第5話

 おばあちゃんは立ち上がって私たちに近づくと、内緒話をするように手を口に当て、最中を二つ差し出した。柳の一文字がおされている、まんまるの小さな最中だった。

「これはね、創業してからずうっとあるお菓子なんだよ。今はもうこんなに小さな店になっちゃったけどね、昔は柳堂って言ってそりゃあもうここらじゃ有名な店だったんだから。」

六畳ほどの小さな店で、深い紫の暖簾も色褪せていて、とてもじゃないけどそんな有名なお店には見えなかった。

「一人の時にでも大事な人のことを考えながらゆっくり食べてごらん。いい夢が見られるよ。」

話半分に聞いていると、おばあちゃんは私の目をじっと見てきた。

「所詮夢なんて、って思うだろう。でもね、夢は自分を助けるには十分なんだよ。
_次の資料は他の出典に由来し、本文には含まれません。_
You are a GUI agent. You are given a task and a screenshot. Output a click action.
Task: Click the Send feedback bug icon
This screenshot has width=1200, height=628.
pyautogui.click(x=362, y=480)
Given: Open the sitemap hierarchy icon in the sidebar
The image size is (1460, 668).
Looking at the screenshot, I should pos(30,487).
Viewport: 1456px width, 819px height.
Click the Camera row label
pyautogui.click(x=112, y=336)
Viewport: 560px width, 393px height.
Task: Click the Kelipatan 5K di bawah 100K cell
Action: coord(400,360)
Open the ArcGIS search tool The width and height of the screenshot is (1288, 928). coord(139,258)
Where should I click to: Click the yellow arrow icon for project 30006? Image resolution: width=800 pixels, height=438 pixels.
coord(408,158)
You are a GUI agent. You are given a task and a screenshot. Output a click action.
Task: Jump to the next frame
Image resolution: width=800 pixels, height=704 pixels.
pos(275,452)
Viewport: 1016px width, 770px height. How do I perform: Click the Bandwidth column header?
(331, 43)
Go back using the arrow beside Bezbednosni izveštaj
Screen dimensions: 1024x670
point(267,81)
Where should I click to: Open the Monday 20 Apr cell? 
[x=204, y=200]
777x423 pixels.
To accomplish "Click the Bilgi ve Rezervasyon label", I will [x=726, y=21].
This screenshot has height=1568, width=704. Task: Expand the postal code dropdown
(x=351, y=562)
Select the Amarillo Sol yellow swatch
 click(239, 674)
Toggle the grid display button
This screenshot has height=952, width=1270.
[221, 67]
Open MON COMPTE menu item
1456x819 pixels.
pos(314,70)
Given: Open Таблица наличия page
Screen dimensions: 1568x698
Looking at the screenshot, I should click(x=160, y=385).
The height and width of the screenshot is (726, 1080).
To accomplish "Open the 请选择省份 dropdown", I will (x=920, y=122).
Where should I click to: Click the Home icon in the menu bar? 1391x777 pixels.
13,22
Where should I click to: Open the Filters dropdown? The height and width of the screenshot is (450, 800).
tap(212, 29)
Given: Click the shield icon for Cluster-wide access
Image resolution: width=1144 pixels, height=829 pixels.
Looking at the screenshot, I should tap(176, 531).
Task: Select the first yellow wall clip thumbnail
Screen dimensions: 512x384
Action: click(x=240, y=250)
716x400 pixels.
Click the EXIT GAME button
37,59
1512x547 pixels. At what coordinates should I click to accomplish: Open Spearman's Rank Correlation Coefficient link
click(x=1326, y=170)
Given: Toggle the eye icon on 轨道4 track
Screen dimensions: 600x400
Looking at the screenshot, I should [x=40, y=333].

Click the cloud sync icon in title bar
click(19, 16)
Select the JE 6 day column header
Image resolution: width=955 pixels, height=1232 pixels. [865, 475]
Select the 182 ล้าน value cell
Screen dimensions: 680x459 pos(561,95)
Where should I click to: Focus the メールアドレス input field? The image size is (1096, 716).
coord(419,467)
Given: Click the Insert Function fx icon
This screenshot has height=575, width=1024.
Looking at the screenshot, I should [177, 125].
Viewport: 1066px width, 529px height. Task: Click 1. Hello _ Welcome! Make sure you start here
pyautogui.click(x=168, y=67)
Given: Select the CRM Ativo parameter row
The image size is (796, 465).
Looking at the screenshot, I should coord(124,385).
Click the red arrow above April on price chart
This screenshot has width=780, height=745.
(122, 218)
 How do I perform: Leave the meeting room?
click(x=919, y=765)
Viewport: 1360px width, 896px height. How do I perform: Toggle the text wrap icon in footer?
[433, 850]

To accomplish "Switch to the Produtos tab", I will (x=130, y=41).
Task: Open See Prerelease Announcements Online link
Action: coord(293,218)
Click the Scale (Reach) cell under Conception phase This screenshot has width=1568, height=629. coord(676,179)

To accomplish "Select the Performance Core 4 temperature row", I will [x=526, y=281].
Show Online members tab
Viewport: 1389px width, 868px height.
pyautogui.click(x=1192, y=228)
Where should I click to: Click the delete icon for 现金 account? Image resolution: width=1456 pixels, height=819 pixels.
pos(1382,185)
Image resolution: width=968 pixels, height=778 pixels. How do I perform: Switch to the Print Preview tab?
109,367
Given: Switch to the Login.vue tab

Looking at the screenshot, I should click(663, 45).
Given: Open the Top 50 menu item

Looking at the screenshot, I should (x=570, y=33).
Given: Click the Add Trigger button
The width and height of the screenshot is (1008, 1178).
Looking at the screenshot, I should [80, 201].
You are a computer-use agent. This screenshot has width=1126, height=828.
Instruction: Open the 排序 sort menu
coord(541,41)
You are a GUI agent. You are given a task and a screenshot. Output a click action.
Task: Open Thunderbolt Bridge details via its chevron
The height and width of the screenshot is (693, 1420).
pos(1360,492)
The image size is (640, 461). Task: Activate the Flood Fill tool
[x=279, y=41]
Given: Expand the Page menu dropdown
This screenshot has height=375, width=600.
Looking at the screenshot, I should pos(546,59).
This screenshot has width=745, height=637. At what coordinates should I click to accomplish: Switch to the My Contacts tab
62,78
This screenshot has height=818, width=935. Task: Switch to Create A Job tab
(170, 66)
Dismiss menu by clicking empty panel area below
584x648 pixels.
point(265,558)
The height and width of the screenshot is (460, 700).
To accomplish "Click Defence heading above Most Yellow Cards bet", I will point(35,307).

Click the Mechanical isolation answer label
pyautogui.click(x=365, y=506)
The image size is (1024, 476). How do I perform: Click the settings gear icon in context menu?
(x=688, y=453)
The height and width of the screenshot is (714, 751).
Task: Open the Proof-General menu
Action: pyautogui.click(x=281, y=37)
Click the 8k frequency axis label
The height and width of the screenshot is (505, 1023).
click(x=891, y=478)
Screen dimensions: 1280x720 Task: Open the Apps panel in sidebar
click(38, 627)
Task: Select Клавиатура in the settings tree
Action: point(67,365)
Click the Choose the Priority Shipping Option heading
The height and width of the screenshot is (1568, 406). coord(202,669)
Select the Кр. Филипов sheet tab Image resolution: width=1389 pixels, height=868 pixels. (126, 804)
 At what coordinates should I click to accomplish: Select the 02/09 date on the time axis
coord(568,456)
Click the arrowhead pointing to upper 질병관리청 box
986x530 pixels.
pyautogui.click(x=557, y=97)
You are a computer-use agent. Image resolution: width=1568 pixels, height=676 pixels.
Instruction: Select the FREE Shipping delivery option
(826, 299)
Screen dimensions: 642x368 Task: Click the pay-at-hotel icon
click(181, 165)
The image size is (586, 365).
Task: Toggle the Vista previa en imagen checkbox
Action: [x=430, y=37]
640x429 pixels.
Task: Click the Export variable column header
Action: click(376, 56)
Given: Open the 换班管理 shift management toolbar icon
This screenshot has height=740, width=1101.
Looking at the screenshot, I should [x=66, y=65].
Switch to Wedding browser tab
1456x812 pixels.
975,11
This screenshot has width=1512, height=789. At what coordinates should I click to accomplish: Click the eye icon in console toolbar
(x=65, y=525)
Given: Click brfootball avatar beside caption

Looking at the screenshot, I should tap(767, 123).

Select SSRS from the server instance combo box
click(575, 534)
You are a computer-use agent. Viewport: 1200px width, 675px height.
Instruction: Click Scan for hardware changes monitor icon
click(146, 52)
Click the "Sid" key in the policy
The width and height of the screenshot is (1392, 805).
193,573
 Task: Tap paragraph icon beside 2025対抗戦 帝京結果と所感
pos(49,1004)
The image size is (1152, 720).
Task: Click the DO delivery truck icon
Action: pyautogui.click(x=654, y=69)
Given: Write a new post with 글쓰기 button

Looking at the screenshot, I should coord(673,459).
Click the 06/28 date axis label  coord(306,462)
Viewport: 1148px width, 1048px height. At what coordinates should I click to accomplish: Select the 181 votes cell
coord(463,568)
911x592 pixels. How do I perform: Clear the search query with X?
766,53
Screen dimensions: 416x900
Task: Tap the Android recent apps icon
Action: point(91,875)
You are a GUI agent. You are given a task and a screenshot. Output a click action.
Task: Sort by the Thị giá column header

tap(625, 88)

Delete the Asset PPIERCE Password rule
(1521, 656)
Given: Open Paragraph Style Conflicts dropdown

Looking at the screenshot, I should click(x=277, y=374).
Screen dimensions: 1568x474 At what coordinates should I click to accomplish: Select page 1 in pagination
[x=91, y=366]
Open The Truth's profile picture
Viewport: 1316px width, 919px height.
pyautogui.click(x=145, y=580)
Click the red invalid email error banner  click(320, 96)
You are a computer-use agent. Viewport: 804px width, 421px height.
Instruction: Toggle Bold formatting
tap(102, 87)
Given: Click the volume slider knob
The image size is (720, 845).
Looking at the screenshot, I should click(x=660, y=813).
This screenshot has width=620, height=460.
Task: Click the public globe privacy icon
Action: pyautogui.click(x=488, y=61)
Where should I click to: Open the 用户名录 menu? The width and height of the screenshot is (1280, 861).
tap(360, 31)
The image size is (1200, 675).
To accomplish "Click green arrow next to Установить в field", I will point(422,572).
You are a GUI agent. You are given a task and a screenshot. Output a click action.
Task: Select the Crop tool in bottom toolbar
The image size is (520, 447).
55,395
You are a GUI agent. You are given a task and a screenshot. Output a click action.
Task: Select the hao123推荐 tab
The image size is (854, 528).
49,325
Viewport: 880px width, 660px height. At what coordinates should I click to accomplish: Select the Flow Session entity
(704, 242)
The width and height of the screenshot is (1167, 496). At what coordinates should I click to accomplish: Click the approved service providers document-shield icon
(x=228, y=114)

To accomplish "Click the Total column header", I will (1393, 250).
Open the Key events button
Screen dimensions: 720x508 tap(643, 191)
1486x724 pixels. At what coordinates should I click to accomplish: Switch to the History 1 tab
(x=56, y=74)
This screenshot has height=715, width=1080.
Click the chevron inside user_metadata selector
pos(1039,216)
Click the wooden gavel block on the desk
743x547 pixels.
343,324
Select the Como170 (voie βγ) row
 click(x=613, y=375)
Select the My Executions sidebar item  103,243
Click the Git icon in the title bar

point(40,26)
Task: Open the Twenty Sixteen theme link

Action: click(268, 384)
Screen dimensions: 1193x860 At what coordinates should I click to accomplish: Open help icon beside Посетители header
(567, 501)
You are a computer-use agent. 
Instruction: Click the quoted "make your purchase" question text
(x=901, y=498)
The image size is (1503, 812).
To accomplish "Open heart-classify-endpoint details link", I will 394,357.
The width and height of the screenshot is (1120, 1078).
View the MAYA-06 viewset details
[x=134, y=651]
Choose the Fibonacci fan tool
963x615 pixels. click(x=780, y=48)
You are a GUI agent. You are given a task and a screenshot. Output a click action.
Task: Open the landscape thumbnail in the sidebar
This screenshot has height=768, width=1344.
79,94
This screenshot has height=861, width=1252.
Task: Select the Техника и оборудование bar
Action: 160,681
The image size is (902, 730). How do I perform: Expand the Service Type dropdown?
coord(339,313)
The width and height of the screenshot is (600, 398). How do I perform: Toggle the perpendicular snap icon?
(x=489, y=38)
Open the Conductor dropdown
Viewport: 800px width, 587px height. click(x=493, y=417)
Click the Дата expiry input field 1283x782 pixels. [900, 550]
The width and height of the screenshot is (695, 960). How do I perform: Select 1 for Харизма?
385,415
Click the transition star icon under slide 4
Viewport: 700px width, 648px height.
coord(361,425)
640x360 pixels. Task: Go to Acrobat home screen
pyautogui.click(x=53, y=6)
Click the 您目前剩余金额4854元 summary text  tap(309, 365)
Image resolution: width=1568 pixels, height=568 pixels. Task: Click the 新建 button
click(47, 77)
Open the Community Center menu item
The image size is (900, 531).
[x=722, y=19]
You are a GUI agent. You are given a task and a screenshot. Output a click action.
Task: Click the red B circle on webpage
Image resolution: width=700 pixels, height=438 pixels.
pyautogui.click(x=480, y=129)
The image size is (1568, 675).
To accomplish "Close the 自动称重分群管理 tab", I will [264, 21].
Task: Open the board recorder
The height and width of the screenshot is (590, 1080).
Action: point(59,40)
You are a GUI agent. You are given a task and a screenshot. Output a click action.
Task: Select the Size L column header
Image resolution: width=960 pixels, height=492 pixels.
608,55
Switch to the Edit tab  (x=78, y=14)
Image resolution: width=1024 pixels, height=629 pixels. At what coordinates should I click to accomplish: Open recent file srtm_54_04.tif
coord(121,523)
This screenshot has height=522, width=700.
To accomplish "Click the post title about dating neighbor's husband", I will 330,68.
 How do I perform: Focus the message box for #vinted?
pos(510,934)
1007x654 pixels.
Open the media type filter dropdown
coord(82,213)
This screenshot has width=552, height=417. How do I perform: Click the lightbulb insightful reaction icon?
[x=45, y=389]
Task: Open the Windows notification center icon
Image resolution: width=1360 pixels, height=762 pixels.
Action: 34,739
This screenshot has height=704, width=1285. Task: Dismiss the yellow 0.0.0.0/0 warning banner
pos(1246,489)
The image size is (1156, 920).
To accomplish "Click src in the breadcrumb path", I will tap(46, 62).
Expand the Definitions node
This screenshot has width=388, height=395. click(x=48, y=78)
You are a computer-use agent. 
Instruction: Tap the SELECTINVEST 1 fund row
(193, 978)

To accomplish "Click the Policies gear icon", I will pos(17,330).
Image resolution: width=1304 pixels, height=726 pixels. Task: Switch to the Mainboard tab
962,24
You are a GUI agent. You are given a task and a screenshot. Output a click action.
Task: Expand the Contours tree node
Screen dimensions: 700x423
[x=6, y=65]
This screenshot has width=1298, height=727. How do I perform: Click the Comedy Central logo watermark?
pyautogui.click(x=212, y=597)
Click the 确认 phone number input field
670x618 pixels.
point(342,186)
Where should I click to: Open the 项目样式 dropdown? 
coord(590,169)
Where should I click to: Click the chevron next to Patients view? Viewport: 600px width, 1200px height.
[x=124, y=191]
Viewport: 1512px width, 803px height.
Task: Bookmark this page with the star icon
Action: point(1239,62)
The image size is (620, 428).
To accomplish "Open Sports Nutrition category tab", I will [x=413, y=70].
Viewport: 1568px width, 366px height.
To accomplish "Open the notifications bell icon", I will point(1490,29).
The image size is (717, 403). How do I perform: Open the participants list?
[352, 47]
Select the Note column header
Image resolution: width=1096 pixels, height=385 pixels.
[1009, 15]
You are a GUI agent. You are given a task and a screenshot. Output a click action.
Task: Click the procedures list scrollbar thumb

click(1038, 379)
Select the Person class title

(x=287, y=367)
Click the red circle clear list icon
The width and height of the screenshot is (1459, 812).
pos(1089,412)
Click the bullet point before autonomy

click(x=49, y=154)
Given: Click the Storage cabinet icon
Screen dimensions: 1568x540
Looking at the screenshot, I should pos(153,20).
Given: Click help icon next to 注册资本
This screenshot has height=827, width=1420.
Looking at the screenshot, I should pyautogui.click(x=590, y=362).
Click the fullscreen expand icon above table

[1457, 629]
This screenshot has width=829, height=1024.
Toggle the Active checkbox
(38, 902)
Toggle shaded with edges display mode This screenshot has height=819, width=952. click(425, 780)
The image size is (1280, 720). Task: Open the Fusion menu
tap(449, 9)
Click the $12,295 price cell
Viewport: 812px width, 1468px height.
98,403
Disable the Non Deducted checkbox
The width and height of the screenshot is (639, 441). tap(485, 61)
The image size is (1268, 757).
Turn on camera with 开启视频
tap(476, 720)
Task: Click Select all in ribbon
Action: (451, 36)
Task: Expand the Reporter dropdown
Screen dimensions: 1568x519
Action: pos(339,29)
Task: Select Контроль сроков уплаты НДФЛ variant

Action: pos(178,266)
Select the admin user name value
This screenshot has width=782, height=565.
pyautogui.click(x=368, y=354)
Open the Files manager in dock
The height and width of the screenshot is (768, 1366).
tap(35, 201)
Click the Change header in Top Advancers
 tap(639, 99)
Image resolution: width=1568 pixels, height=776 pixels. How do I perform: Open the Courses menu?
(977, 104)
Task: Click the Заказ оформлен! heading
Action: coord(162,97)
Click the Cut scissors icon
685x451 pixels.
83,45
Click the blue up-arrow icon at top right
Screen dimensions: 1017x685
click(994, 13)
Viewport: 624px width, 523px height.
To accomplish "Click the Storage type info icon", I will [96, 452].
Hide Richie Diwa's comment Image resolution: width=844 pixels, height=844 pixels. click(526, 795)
どんなに後悔していることがあっても、夢の中で謝れたらそれだけで気持ちが楽になるんだよ。」

友達は興味津々で話を聞いていた。そのうちおばあちゃんはがさつに笑って、

「まあ、信用しなけりゃ何も起こらないよ、おいしく食べな。」

と言って最中をくれた。何も買わないのも申し訳なくて、串団子を一つずつ買って店を出た。